నైరూప్య
Decomposition of Methylene Blue under Light by Study of Silver Nanoparticles/Titania Composite (Ag-NP/TiO2) thin films using molecular precursor method
Daniel S. Likius
Pure TiO2 and four Ag-NP/TiO2 composite thin films (COMP-Agn; n = 20, 50, 80 and 100) were fabricated using the Molecular Precursor Method (MPM) at 600 °C. These thin films were then examined as potential photocatalysts by the decolouration reaction of 0.01 mM methylene blue (MB) solution. The thin films were immersed in 10 mL of the MB solution and left under sunlight for 180 minutes under observation, the same procedure was followed, expect it was done under dark, thereafter the UV spectra of all thin films was obtained and examined. UV/Vis spectrometry revealed that the visible light response of TiO2 improved drastically with increasing amounts of Ag-NP doped on TiO2. The UV/Vis absorption spectra also exhibited that TiO2 on its own has no photocatalytic activity in the visible region (400–700 nm) of the electromagnetic spectrum. Furthermore, the intense blue colour of the MB solution was qualitatively examined and was observed to be pale blue or a less intense blue colour after the Ag-NP/TiO2 thin films were removed from the solution.

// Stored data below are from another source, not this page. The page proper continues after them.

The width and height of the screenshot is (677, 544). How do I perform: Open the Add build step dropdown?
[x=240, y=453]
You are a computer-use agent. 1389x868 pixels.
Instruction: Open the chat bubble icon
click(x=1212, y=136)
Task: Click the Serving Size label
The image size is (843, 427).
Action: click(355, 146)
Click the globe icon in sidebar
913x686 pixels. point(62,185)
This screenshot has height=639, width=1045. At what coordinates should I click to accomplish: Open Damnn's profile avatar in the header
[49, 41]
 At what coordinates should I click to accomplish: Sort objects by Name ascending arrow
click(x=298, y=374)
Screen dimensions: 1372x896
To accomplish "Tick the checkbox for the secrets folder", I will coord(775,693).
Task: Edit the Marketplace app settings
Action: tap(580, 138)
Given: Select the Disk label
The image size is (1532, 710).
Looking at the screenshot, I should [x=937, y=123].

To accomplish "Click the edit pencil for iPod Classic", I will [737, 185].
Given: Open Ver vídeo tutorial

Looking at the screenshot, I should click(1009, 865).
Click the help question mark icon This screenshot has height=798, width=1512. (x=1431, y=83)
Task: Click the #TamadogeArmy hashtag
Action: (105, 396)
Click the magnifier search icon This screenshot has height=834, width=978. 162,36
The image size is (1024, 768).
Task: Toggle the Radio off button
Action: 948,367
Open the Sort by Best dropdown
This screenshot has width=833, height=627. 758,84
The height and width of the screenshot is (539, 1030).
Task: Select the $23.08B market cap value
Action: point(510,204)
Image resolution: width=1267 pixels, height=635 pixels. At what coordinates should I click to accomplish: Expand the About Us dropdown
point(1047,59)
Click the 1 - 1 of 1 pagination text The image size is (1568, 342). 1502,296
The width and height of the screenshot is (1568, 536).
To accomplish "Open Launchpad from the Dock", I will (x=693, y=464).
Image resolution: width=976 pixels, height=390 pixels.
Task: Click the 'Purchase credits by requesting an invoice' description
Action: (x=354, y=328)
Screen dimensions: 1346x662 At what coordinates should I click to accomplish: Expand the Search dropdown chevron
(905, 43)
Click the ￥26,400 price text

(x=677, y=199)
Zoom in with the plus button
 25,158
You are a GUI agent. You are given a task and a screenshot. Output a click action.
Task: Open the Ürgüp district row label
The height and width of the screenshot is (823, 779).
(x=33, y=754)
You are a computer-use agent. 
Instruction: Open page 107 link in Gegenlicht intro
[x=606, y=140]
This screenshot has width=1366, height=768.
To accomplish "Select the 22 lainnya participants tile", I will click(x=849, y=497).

These qualitative and quantitative tests of the decolourization of MB showed that the Ag as the noble metal used, indeed improved the visible light response of TiO2; and therefore Ag-NP/TiO2 composite thin films show enhanced photocatalytic activity compared to pure TiO2. Introduction: Numerous photocatalysts have been drawing in a lot of enthusiasm because of their potential applications in the regions of ecological and vitality issues. TiO2 (anatase precious stone structure) was the main semiconductor photocatalyst found in 1972 by Fujishima and Honda. This impetus was just dynamic under bright light for the parting of water on TiO2 cathodes because of its wide band hole (3.0–3.2 eV). To improve the noticeable light affectability (λ > 400 nm) of TiO2 photocatalysts, much work has been done. Most changed and doped photocatalysts have indicated low exercises, poor assimilation of obvious light and generally poor solidness during the photocatalytic procedure. To conquer such confinements, numerous composites, for example, metal oxide/TiO metal oxide/metal oxide, metal/metal halides, chalcogenides and graphene-based composites with heterojunction structure, have been accounted for. Coupling of at least two chalcogenide materials with various band holes has been shown to be a down to earth approach for improving the photocatalytic activity.
Attributable to their intriguing physical and synthetic properties, metal chalcogenides have discovered different potential mechanical applications in vitality transformation, fuel cells, sun oriented cells, sensors, light-radiating diodes, Li-particle batteries, photoelectrochemical water splitting, supercapacitors, thermoelectric and memory devices. Silver and silver-doped mixes have been of enormous enthusiasm in the course of the most recent couple of years because of their high photocatalytic activities. generally, a few photocatalysts have been accounted for, yet just a couple were dynamic under noticeable light as a result of the impetuses' low obvious light usage and the high recombination pace of photograph instigated electron–gap pairs. Several meticulous procedures have been utilized to enhance the light ingestion effectiveness through doping with non-metal anions and change metal cations, surface adjustment with ligands, and honorable metals or polymer underpins.